═════ PROVIDED INFORMATION
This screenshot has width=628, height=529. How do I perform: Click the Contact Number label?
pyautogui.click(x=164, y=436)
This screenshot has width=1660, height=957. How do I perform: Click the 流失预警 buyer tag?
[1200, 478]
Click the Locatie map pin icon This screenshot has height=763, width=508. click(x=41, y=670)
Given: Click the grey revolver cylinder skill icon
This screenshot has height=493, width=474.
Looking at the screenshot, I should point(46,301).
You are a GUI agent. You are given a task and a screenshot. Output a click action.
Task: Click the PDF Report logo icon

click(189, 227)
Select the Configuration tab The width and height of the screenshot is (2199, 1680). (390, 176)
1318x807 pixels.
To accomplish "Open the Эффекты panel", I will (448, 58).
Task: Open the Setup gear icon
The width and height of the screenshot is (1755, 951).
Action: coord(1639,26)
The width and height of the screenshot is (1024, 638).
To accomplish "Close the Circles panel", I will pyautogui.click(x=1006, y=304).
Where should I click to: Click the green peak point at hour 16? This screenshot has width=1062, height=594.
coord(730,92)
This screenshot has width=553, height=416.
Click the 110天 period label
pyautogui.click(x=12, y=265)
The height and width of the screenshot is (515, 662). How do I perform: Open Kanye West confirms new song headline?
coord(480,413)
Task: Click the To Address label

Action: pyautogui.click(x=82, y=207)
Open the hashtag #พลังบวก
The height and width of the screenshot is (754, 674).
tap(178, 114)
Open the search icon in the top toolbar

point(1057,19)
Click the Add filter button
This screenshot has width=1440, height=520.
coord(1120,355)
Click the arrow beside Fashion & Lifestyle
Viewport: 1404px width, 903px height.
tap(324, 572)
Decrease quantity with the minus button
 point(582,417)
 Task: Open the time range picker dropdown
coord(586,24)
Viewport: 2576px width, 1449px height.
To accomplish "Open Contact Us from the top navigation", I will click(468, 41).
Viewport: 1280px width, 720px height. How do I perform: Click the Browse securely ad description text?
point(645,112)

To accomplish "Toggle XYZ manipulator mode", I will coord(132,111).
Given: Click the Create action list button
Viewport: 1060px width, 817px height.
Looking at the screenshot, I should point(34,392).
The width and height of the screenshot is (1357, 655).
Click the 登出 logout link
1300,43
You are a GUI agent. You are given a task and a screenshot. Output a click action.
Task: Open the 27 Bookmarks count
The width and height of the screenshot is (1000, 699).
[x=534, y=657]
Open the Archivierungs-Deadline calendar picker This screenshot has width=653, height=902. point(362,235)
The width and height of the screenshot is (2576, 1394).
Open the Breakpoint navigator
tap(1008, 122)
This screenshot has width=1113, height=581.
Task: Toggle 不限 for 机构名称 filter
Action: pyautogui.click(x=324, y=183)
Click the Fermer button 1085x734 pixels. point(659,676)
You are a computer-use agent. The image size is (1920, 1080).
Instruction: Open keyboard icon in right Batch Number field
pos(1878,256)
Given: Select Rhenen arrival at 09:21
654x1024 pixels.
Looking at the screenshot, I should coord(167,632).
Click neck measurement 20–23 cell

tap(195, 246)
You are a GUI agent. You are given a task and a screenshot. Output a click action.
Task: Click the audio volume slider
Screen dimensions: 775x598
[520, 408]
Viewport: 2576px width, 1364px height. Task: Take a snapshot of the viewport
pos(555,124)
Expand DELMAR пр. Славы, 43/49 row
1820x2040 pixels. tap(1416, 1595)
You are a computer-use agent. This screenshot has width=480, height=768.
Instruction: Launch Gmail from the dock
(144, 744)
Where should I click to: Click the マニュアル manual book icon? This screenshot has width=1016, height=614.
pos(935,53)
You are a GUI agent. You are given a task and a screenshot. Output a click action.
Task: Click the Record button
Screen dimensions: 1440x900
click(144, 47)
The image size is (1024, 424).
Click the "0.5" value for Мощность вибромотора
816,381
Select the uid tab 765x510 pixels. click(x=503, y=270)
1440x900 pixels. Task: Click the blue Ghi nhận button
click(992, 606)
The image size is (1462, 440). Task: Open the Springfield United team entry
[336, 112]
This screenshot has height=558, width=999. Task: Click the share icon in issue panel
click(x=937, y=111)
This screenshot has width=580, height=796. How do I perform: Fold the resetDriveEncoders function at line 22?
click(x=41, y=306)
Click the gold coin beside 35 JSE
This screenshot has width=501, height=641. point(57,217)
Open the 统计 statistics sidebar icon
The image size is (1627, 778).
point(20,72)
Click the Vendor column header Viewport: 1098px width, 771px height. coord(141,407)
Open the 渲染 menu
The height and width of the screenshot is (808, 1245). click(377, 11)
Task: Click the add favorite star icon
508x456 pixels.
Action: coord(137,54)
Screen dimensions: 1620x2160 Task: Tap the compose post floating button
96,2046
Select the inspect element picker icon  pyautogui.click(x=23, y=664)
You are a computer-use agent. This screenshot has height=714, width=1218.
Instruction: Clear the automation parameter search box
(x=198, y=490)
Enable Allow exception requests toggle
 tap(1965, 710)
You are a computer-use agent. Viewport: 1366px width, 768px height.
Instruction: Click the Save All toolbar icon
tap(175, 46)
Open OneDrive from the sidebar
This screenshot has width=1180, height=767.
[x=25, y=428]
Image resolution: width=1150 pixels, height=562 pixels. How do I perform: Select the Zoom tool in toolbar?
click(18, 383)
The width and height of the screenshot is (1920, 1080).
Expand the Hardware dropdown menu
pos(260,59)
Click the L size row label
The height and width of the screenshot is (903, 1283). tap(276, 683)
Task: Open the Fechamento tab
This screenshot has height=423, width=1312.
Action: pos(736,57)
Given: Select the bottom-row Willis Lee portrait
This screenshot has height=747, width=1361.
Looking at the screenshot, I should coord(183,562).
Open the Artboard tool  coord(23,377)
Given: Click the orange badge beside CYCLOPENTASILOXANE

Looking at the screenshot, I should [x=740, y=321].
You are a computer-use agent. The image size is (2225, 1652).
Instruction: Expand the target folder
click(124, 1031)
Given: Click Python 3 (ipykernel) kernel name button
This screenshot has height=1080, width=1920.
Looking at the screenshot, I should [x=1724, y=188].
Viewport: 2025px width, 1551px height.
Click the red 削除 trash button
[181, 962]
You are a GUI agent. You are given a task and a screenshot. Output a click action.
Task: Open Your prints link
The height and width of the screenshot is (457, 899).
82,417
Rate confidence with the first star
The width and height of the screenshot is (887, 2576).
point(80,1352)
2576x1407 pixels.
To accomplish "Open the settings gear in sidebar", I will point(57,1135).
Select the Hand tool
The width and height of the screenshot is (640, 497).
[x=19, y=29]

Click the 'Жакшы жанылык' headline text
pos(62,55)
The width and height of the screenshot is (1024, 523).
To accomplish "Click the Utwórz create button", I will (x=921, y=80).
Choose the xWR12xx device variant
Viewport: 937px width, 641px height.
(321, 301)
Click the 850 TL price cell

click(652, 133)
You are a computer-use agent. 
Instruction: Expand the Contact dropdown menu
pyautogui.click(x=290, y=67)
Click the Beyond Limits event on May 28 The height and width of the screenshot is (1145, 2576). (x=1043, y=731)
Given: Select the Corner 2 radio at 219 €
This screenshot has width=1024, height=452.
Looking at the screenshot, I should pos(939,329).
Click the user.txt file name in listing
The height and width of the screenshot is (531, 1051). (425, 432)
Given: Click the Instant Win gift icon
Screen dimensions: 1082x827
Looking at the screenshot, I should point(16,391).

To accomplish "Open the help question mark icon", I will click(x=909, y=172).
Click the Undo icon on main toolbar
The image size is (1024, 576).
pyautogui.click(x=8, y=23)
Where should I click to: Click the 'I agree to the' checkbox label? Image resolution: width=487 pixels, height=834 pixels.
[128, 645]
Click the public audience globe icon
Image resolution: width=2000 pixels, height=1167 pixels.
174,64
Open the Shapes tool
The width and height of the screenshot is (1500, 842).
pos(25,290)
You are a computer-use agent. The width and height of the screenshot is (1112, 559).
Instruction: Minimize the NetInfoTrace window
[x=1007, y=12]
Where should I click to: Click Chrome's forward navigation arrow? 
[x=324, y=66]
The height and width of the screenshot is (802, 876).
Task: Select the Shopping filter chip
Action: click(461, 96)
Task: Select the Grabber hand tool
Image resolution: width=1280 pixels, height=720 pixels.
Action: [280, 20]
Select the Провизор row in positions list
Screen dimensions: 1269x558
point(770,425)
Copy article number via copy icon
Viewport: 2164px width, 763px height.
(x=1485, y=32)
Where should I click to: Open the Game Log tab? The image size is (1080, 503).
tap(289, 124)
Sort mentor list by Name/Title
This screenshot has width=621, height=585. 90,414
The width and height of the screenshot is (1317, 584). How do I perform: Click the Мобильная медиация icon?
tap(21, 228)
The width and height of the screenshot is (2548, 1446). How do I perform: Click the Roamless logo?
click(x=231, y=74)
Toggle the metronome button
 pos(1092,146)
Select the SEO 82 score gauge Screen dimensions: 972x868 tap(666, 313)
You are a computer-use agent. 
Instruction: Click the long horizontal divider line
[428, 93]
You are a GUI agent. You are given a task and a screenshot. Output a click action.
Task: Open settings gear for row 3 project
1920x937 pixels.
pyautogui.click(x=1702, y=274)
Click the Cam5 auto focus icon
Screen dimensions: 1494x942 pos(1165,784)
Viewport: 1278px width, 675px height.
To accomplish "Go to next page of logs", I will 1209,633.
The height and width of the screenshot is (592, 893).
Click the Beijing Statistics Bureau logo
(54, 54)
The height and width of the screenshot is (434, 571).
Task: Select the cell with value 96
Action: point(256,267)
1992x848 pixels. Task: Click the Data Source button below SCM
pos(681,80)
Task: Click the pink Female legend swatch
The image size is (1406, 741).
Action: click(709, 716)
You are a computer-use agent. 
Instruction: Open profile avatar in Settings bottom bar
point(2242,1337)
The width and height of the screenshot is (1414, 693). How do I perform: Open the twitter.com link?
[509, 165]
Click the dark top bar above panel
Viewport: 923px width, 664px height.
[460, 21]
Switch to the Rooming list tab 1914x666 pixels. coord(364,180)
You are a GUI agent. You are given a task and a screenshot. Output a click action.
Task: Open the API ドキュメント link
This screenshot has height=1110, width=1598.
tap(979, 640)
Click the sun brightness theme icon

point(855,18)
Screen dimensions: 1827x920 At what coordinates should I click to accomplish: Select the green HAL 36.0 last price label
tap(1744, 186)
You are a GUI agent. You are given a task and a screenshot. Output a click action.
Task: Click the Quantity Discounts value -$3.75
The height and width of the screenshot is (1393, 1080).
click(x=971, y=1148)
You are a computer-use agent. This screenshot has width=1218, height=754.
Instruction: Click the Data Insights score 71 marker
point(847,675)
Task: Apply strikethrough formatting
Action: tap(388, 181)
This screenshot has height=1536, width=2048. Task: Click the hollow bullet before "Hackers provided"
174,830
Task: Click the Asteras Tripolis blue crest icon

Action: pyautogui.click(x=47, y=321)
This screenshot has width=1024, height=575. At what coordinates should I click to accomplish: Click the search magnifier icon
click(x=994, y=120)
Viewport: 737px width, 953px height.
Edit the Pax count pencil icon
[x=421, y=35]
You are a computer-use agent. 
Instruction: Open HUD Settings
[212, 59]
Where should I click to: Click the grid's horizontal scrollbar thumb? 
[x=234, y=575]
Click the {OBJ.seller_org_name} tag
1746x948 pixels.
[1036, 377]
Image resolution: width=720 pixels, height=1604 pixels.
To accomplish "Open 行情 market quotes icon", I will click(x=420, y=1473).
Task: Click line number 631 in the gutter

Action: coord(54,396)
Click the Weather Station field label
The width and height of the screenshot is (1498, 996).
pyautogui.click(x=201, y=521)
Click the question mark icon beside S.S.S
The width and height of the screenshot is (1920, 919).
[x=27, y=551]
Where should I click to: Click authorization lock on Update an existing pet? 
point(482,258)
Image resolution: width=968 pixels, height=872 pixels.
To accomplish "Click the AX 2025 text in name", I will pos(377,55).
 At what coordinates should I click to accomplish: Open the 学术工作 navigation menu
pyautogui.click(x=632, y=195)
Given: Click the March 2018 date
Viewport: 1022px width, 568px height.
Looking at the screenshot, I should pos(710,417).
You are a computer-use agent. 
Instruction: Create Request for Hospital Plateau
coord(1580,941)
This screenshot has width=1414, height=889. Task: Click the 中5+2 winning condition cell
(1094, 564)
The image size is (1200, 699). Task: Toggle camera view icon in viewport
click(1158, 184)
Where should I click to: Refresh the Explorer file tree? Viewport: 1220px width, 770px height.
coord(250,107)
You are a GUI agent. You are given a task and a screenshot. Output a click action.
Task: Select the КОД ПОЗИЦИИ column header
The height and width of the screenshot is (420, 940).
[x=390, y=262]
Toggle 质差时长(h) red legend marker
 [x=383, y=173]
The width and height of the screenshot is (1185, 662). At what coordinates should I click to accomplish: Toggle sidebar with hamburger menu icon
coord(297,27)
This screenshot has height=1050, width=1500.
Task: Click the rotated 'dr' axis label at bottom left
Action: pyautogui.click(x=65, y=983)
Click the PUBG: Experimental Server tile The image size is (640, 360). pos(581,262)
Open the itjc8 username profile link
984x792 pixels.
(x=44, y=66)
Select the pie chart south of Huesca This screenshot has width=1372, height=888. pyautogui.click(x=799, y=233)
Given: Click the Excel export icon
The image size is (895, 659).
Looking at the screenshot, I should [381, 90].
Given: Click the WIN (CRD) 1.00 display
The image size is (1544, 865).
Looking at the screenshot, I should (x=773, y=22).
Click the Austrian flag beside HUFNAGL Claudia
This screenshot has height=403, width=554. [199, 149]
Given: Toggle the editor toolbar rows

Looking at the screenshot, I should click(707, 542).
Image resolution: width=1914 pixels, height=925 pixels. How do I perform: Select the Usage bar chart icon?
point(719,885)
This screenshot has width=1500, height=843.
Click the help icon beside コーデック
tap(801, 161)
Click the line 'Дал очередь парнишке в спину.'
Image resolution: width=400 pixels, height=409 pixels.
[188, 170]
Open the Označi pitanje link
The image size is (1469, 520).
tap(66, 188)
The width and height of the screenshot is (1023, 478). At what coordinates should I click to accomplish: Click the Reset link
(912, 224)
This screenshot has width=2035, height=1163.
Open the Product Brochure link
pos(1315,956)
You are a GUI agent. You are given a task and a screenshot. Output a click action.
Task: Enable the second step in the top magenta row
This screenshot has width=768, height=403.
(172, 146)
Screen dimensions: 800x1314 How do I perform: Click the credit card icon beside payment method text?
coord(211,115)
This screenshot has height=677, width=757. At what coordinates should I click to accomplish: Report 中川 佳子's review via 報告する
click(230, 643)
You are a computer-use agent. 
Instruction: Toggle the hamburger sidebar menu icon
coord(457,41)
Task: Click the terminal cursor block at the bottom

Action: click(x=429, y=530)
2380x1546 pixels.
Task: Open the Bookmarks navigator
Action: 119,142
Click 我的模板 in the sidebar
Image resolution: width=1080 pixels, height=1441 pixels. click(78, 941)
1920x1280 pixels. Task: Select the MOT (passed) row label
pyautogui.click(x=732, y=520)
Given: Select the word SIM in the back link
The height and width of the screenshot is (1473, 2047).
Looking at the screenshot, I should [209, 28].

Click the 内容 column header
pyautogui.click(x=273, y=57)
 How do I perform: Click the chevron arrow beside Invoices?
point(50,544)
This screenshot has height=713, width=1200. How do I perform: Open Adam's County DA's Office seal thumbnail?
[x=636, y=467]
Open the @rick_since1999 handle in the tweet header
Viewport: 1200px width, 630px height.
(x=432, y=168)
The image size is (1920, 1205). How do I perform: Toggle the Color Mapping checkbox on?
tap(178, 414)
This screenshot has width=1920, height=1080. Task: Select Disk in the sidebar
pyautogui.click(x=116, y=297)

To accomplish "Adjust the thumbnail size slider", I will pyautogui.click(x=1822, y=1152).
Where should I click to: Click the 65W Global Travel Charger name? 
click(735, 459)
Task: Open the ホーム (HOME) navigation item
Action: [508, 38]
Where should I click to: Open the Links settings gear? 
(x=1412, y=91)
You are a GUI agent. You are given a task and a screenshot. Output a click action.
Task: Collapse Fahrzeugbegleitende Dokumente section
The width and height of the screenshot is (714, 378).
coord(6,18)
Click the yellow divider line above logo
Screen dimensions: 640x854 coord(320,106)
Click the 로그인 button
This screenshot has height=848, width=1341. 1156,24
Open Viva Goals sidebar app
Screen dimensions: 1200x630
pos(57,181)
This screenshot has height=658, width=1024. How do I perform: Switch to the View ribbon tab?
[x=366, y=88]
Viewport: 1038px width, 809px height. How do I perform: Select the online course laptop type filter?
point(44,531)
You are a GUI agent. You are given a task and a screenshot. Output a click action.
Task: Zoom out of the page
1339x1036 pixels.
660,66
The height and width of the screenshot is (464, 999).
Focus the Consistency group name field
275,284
══════════
■ **TO DO**:
Reproduce verbatim the portion of the data that opens with the line containing "The width and height of the screenshot is (1414, 693)." and closes with the line containing "[x=27, y=551]", including both of those lines.

■ **ANSWER TO THIS EXERCISE**:
The width and height of the screenshot is (1414, 693). How do I perform: Open the twitter.com link?
[509, 165]
Click the dark top bar above panel
Viewport: 923px width, 664px height.
[460, 21]
Switch to the Rooming list tab 1914x666 pixels. coord(364,180)
You are a GUI agent. You are given a task and a screenshot. Output a click action.
Task: Open the API ドキュメント link
This screenshot has height=1110, width=1598.
tap(979, 640)
Click the sun brightness theme icon

point(855,18)
Screen dimensions: 1827x920 At what coordinates should I click to accomplish: Select the green HAL 36.0 last price label
tap(1744, 186)
You are a GUI agent. You are given a task and a screenshot. Output a click action.
Task: Click the Quantity Discounts value -$3.75
The height and width of the screenshot is (1393, 1080).
click(x=971, y=1148)
You are a computer-use agent. This screenshot has width=1218, height=754.
Instruction: Click the Data Insights score 71 marker
point(847,675)
Task: Apply strikethrough formatting
Action: tap(388, 181)
This screenshot has height=1536, width=2048. Task: Click the hollow bullet before "Hackers provided"
174,830
Task: Click the Asteras Tripolis blue crest icon

Action: pyautogui.click(x=47, y=321)
This screenshot has width=1024, height=575. At what coordinates should I click to accomplish: Click the search magnifier icon
click(x=994, y=120)
Viewport: 737px width, 953px height.
Edit the Pax count pencil icon
[x=421, y=35]
You are a computer-use agent. 
Instruction: Open HUD Settings
[212, 59]
Where should I click to: Click the grid's horizontal scrollbar thumb? 
[x=234, y=575]
Click the {OBJ.seller_org_name} tag
1746x948 pixels.
[1036, 377]
Image resolution: width=720 pixels, height=1604 pixels.
To accomplish "Open 行情 market quotes icon", I will click(x=420, y=1473).
Task: Click line number 631 in the gutter

Action: coord(54,396)
Click the Weather Station field label
The width and height of the screenshot is (1498, 996).
pyautogui.click(x=201, y=521)
Click the question mark icon beside S.S.S
The width and height of the screenshot is (1920, 919).
[x=27, y=551]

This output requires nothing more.